▶ _GIVEN PROBLEM_:
Return the listing below line for line, with every character unchanged.

▶ _SUPPLIED ENTRIES_:
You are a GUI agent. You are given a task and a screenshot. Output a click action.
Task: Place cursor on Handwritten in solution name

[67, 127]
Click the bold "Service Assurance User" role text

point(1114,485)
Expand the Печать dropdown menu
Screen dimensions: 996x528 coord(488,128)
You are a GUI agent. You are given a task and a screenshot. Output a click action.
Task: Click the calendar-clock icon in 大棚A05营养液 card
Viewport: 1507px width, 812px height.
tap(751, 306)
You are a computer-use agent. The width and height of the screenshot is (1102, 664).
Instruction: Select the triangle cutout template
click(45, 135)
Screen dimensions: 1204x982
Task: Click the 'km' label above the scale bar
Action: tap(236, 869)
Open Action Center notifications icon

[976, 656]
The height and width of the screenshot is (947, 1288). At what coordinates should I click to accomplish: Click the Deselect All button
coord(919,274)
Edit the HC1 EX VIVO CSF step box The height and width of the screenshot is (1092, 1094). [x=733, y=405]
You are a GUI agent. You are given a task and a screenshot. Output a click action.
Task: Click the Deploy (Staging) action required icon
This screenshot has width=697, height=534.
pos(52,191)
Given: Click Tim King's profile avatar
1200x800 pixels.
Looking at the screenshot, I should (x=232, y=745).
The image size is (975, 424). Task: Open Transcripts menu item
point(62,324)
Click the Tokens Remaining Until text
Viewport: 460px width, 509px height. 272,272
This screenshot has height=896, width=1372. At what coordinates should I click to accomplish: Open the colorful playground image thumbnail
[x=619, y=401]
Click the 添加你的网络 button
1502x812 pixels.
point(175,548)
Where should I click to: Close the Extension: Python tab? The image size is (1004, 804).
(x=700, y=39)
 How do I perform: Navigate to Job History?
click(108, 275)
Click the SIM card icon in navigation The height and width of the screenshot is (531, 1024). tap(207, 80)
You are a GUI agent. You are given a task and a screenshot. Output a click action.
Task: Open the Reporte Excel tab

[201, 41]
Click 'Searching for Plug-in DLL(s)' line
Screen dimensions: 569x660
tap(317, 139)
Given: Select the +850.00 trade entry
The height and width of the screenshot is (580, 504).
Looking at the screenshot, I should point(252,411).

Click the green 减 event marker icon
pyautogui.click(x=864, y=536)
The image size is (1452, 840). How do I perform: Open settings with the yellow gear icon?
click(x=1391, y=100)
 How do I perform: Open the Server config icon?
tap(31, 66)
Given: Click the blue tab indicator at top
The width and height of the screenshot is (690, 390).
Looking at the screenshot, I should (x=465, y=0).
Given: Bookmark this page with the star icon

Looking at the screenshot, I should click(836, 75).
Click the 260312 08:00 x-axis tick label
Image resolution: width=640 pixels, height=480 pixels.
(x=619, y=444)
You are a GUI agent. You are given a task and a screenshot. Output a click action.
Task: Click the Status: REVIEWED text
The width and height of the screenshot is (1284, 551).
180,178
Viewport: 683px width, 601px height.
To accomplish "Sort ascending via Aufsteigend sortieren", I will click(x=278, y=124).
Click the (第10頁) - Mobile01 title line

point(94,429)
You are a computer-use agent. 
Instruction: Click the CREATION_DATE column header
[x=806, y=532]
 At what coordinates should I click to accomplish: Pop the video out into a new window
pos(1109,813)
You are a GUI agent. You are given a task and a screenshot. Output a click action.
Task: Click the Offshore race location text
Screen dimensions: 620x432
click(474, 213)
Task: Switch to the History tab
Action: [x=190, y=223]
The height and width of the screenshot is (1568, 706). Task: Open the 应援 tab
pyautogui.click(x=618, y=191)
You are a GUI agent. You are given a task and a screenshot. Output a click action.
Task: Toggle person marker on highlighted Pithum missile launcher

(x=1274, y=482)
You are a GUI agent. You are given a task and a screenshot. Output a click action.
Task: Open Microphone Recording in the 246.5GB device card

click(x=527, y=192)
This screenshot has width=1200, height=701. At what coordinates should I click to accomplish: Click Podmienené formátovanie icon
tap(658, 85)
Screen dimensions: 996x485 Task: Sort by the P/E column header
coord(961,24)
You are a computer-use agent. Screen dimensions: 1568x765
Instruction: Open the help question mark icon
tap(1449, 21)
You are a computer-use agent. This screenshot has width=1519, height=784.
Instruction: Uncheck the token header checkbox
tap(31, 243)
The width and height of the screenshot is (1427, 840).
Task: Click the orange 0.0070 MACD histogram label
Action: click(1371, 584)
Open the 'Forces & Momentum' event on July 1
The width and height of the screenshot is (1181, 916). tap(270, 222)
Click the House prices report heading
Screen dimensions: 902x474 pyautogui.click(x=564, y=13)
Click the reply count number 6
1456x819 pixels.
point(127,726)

▶ _TASK OUTPUT_:
You are a GUI agent. You are given a task and a screenshot. Output a click action.
Task: Place cursor on Handwritten in solution name

[67, 127]
Click the bold "Service Assurance User" role text

point(1114,485)
Expand the Печать dropdown menu
Screen dimensions: 996x528 coord(488,128)
You are a GUI agent. You are given a task and a screenshot. Output a click action.
Task: Click the calendar-clock icon in 大棚A05营养液 card
Viewport: 1507px width, 812px height.
tap(751, 306)
You are a computer-use agent. The width and height of the screenshot is (1102, 664).
Instruction: Select the triangle cutout template
click(45, 135)
Screen dimensions: 1204x982
Task: Click the 'km' label above the scale bar
Action: tap(236, 869)
Open Action Center notifications icon

[976, 656]
The height and width of the screenshot is (947, 1288). At what coordinates should I click to accomplish: Click the Deselect All button
coord(919,274)
Edit the HC1 EX VIVO CSF step box The height and width of the screenshot is (1092, 1094). [x=733, y=405]
You are a GUI agent. You are given a task and a screenshot. Output a click action.
Task: Click the Deploy (Staging) action required icon
This screenshot has width=697, height=534.
pos(52,191)
Given: Click Tim King's profile avatar
1200x800 pixels.
Looking at the screenshot, I should (x=232, y=745).
The image size is (975, 424). Task: Open Transcripts menu item
point(62,324)
Click the Tokens Remaining Until text
Viewport: 460px width, 509px height. 272,272
This screenshot has height=896, width=1372. At what coordinates should I click to accomplish: Open the colorful playground image thumbnail
[x=619, y=401]
Click the 添加你的网络 button
1502x812 pixels.
point(175,548)
Where should I click to: Close the Extension: Python tab? The image size is (1004, 804).
(x=700, y=39)
 How do I perform: Navigate to Job History?
click(108, 275)
Click the SIM card icon in navigation The height and width of the screenshot is (531, 1024). tap(207, 80)
You are a GUI agent. You are given a task and a screenshot. Output a click action.
Task: Open the Reporte Excel tab

[201, 41]
Click 'Searching for Plug-in DLL(s)' line
Screen dimensions: 569x660
tap(317, 139)
Given: Select the +850.00 trade entry
The height and width of the screenshot is (580, 504).
Looking at the screenshot, I should point(252,411).

Click the green 减 event marker icon
pyautogui.click(x=864, y=536)
The image size is (1452, 840). How do I perform: Open settings with the yellow gear icon?
click(x=1391, y=100)
 How do I perform: Open the Server config icon?
tap(31, 66)
Given: Click the blue tab indicator at top
The width and height of the screenshot is (690, 390).
Looking at the screenshot, I should (x=465, y=0).
Given: Bookmark this page with the star icon

Looking at the screenshot, I should click(836, 75).
Click the 260312 08:00 x-axis tick label
Image resolution: width=640 pixels, height=480 pixels.
(x=619, y=444)
You are a GUI agent. You are given a task and a screenshot. Output a click action.
Task: Click the Status: REVIEWED text
The width and height of the screenshot is (1284, 551).
180,178
Viewport: 683px width, 601px height.
To accomplish "Sort ascending via Aufsteigend sortieren", I will click(x=278, y=124).
Click the (第10頁) - Mobile01 title line

point(94,429)
You are a computer-use agent. 
Instruction: Click the CREATION_DATE column header
[x=806, y=532]
 At what coordinates should I click to accomplish: Pop the video out into a new window
pos(1109,813)
You are a GUI agent. You are given a task and a screenshot. Output a click action.
Task: Click the Offshore race location text
Screen dimensions: 620x432
click(474, 213)
Task: Switch to the History tab
Action: [x=190, y=223]
The height and width of the screenshot is (1568, 706). Task: Open the 应援 tab
pyautogui.click(x=618, y=191)
You are a GUI agent. You are given a task and a screenshot. Output a click action.
Task: Toggle person marker on highlighted Pithum missile launcher

(x=1274, y=482)
You are a GUI agent. You are given a task and a screenshot. Output a click action.
Task: Open Microphone Recording in the 246.5GB device card

click(x=527, y=192)
This screenshot has width=1200, height=701. At what coordinates should I click to accomplish: Click Podmienené formátovanie icon
tap(658, 85)
Screen dimensions: 996x485 Task: Sort by the P/E column header
coord(961,24)
You are a computer-use agent. Screen dimensions: 1568x765
Instruction: Open the help question mark icon
tap(1449, 21)
You are a computer-use agent. This screenshot has width=1519, height=784.
Instruction: Uncheck the token header checkbox
tap(31, 243)
The width and height of the screenshot is (1427, 840).
Task: Click the orange 0.0070 MACD histogram label
Action: click(1371, 584)
Open the 'Forces & Momentum' event on July 1
The width and height of the screenshot is (1181, 916). tap(270, 222)
Click the House prices report heading
Screen dimensions: 902x474 pyautogui.click(x=564, y=13)
Click the reply count number 6
1456x819 pixels.
point(127,726)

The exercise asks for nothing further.